Getting in the Right (Heart) Zone
I just interviewed the local franchise owner for Orange Theory Fitness and I'm quite taken by their philosophy. It's a group interval concept led by trainer and throughout the 60 minute workout, the goal is to be in the "orange zone" for 12-20 minutes. So what does the "orange zone" exactly mean.
This is the range in which your heart rate is between 84-91% of your max heart rate. The total workout includes warm up and station changes so the intensity comes from short bursts of work within that time frame. Each client wears a heart rate monitor and their heart rate shows up on a television screen up on the wall. This is an interesting concept yet not a unique one. Every trainer or exercise regimen you read will tell you to have to get your heart rate up (and keep it up) in order to get results. Orange Theory Fitness just has a way of helping motivate you and guide through the intensity. It looks great for those out there who need the coaching and guidance, and if you are a beginner in the workout world, this would be a great place to start.
I would love to join a fitness center like this but alas, I am a poor mother of three who spends her last dime paying for sports, field trips, and frickin' Rainbow Loom rubber bands. (The guilt of buying all of that plastic knowing they're just going to end up taking up space in a landfill somewhere is eating me alive. But that's another post.) Back to the heart rate!
In the fitness industry, what seems to matter most is that our workouts can be short as long as they're intense, striving for a specific heart rate range for maximum calorie burn. I've recently been incorporating this type of workout back into my daily exercise and it was refreshing to hear that I'm on the right path.

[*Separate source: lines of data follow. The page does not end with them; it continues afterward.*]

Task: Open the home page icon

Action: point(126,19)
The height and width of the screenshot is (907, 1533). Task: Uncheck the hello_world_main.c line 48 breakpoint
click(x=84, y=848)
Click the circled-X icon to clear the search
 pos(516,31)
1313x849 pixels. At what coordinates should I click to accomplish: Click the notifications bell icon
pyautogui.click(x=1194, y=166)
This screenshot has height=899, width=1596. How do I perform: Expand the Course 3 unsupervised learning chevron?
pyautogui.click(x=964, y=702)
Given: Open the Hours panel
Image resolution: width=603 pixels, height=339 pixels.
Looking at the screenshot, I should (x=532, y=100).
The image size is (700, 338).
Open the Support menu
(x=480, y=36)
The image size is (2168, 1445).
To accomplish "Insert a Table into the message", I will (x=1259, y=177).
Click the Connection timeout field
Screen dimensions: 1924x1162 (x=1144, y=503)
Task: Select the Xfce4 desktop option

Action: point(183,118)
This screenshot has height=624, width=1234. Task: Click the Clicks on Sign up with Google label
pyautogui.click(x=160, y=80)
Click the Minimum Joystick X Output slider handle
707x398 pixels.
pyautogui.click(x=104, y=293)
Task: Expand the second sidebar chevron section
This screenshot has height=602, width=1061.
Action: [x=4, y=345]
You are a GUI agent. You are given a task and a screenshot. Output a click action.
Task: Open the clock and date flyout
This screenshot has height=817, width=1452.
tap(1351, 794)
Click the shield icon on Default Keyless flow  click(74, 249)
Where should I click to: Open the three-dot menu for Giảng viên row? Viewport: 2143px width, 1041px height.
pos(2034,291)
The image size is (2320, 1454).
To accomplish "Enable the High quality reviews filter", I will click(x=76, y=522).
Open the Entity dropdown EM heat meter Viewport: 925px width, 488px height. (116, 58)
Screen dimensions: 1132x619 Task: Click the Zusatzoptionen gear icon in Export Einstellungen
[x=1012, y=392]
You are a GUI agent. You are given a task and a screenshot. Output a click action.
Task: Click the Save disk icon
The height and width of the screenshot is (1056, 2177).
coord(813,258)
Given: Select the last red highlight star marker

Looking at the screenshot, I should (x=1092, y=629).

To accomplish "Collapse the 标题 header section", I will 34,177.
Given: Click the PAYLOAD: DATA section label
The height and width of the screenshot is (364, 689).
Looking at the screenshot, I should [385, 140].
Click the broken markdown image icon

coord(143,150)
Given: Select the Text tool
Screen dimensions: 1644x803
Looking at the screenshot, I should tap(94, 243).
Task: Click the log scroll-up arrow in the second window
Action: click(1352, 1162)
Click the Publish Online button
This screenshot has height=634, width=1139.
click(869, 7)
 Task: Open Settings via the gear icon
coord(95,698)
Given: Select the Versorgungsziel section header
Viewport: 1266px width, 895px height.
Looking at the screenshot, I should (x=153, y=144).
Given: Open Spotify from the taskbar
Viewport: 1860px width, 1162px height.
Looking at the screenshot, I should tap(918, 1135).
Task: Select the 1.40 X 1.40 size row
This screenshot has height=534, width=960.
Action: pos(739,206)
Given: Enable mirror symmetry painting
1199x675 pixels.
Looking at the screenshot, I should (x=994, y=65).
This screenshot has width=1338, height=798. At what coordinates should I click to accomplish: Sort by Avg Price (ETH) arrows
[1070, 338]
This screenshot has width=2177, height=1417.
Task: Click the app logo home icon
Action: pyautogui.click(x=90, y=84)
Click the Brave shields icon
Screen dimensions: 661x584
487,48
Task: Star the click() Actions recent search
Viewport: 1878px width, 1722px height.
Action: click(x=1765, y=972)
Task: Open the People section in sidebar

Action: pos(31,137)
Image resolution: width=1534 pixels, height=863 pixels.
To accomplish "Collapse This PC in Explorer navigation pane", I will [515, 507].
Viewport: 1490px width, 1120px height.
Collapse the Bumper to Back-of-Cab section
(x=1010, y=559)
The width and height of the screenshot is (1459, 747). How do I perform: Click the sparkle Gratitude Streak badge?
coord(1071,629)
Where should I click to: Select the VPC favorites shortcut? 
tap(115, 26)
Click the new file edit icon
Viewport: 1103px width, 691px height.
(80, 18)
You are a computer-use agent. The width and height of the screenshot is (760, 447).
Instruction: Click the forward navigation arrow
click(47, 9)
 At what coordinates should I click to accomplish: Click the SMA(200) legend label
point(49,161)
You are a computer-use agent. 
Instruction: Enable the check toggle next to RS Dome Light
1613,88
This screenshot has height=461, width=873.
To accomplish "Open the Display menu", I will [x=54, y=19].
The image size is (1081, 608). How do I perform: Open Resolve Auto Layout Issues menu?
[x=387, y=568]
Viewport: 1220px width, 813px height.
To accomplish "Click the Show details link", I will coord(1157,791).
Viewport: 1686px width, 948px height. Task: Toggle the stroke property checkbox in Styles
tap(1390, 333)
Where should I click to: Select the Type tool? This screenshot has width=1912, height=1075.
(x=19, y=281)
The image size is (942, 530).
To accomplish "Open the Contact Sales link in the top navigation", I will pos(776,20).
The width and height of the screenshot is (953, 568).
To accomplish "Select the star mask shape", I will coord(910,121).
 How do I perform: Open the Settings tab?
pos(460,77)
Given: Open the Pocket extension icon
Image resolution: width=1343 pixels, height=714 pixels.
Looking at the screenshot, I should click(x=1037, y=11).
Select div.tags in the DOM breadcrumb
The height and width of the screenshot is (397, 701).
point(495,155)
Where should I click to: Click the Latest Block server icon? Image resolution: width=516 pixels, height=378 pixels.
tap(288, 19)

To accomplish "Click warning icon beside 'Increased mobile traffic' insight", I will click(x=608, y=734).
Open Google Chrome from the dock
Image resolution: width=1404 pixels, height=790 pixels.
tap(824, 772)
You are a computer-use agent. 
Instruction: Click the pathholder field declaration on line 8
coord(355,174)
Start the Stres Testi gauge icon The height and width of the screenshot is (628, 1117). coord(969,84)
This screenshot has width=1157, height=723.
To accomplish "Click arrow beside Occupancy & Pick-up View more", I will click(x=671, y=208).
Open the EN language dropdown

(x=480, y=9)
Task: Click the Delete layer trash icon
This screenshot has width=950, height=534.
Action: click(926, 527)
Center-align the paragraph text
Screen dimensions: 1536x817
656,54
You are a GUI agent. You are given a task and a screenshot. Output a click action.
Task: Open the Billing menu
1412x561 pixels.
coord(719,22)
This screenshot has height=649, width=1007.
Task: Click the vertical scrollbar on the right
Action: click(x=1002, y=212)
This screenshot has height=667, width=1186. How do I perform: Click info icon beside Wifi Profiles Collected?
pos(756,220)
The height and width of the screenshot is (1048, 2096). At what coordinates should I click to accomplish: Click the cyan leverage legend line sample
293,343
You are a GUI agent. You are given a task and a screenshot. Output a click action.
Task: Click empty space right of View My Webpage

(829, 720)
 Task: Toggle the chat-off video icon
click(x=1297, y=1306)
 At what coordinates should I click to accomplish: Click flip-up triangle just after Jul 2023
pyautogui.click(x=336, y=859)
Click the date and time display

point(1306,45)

So if you're wondering what your "max heart rate" means, it's the highest heart rate your body can handle without severe problems during the stress of exercise. There is a formula to figure out this out which is 207 - (.67 x age). This makes mine is 180, or 207 - (.67 x 41) = 180 . However, this is not the heart rate you should be exercising at. The range you should be aiming for is that 84-91% range. I take 180 x .84 to get the low end of my range and 180 x .91 to get the high. Therefore, my personal "orange" workout zone I shoot for should be 151-163 bpm.
I have a heart rate monitor ( from Target-New Balance for $60) which I love and can't workout without it. Just like how you think you are eating well until you track it in a food log, you may think you are workout out hard but that heart rate monitor tells the truth. It's like having a personal trainer pushing me to work harder. I set the range I want to stay within and it will beep when I go above and below the line that way I don't have to keep looking at my watch to check my numbers. AND when I hit switch screens, it also shows me how many minutes I have been in "the zone".
And whether you choose to workout for an hour or 20 minutes, being in the "orange zone" for at least 12-20 minutes is great way to gain some significant strides in your physical endurance and overall fitness. I would recommend those of you who are just starting out and would consider yourself a beginner to try to hit the orange zone for a minute at a time, letting your heart rate lower down to "talkable" levels in between. This is exactly what I was referring to in my HIIT and Run post a few posts back. Do what you have to do get your 12-20 minutes in. Do it in 20 second chunks or two minute chunks, it's all up to you.
But a huge point I want to make here is about the myth that you should work out at a lower heart rate in order to burn fat. Well, technically this is true because a lower intensity workout uses less quick energy (carbs) and uses fat as fuel. But, overall, you don't burn as many calories with this type of workout, unless you want to workout a lot longer. A more intense workout will burn more calories during as well as post-workout which in the formula of how to lose weight, you need to burn more calories than your body consumes or uses to function in a day to shed pounds.
Give it a shot and tell me how you like it. Try to stick with it for a few weeks to give yourself a chance to see some results. Of course, eating right and getting plenty of sleep will increase your chances for success as well as quicker results. Push yourself and don't give in. It will be hard but at the end of the workout, you are going to feel awesome.
The endorphins I feel after this kind of workout style are out of this world. I feel energized and upbeat when I'm done and I didn't have to spend 2 hours in the gym.